§ Requirement: Sum up the competition entry below in two sentences.

§ Page excerpt:
TITLE: Phoenix Eyrie
NAME: Angela Perry
COUNTRY: USA
EMAIL: aperry@financialfusion.com
TOPIC: Fantasy and Mystic
COPYRIGHT: I SUBMIT TO THE STANDARD RAYTRACING COMPETITION COPYRIGHT.
JPGFILE: phoenix.jpg
ZIPFILE: phoenix.zip
RENDERER USED: 
    MegaPOV 0.7

TOOLS USED: 
    Moray, PhotoShop 3

RENDER TIME: 
    10 minutes 37 seconds

HARDWARE USED: 
    Pentium II 333Mhz

IMAGE DESCRIPTION: 


High inside a quiescent volcano, in a nest of fire and ice, the phoenix egg
sparkles in the moonlight. Its mother, eternally alert, watches the night sky
with keen eyes. Without warning, the darkness begins to deepen and press in
upon the pair in the nest. Disturbed, the phoenix lifts her head, then spreads
her wings and calls anxiously to the eclipsing moon.


DESCRIPTION OF HOW THIS IMAGE WAS CREATED: 


This entry is the realization of an idea I had when I first downloaded POV-Ray.
I wasn't planning to enter this round, but the topic fit my idea so well that I
couldn't resist. (This is probably text file 459 out of 712 entries that
contains the "I just couldn't resist the Fantasy theme" diclaimer.)

The phoenix's body, head, and feet are all made of blobs and CSG. After creating
several pathetic semi-pointy things, I was finally able to create the beak in
Moray. For my own sanity, I promptly eliminated any other ideas of using
bicubic patches.

The wings were built using two macros, a feather macro and a placement macro.
The feather macro (surprise) created the feathers, using spline sweeps and
sphere sweeps. The feathers are textured individually using a normal_map and
high ambient, shiny finish for the final appearance. The placement macro
calculated spline curves for each row of feathers, then placed the feathers
perpendicular to the curve at that point.

§ Records from a collection:
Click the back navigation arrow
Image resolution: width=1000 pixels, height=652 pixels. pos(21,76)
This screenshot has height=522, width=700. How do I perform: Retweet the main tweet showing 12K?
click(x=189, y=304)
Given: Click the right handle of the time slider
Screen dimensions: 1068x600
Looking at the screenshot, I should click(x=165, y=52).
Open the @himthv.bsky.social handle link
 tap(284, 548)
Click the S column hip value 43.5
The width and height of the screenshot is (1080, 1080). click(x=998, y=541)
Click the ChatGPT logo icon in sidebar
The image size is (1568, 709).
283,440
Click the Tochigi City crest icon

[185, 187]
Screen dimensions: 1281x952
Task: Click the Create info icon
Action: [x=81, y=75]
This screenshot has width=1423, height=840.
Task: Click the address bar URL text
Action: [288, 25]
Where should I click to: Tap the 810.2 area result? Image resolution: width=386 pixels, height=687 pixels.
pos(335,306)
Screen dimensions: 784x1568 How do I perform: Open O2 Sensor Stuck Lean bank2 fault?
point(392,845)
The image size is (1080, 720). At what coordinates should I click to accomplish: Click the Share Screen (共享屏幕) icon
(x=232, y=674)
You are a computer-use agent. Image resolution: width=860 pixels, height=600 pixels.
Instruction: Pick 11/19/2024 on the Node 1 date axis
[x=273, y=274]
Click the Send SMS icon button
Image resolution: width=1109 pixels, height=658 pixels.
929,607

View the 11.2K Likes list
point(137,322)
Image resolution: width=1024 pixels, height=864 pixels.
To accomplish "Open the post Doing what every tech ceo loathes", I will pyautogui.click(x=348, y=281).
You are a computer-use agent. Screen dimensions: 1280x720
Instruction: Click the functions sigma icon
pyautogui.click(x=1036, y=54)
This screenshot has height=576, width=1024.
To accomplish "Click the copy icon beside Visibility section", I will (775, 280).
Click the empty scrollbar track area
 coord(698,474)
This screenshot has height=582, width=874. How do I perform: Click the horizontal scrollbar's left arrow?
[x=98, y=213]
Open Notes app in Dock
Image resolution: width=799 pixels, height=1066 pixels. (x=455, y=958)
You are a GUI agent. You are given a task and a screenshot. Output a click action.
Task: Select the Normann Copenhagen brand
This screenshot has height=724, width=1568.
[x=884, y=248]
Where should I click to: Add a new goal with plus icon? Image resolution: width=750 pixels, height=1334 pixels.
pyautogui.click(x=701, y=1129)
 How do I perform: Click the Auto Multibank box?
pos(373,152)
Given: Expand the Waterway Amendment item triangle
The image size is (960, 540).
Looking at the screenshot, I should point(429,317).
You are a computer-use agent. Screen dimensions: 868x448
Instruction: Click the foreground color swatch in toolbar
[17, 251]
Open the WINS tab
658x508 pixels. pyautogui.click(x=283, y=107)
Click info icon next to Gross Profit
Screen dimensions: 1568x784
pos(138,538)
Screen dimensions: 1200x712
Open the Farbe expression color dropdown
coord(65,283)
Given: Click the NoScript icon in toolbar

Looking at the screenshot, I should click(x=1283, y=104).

§ Solution to this task: Angela Perry's entry "Phoenix Eyrie," submitted under the Fantasy and Mystic topic and rendered with MegaPOV 0.7 in 10 minutes 37 seconds, shows a phoenix and her egg in a nest of fire and ice high inside a quiescent volcano, where the phoenix spreads her wings and calls anxiously to the eclipsing moon. The phoenix's body, head, and feet were made of blobs and CSG, the beak was created in Moray, and the wings were built with a feather macro using spline sweeps and sphere sweeps and a placement macro that set the feathers perpendicular to calculated spline curves.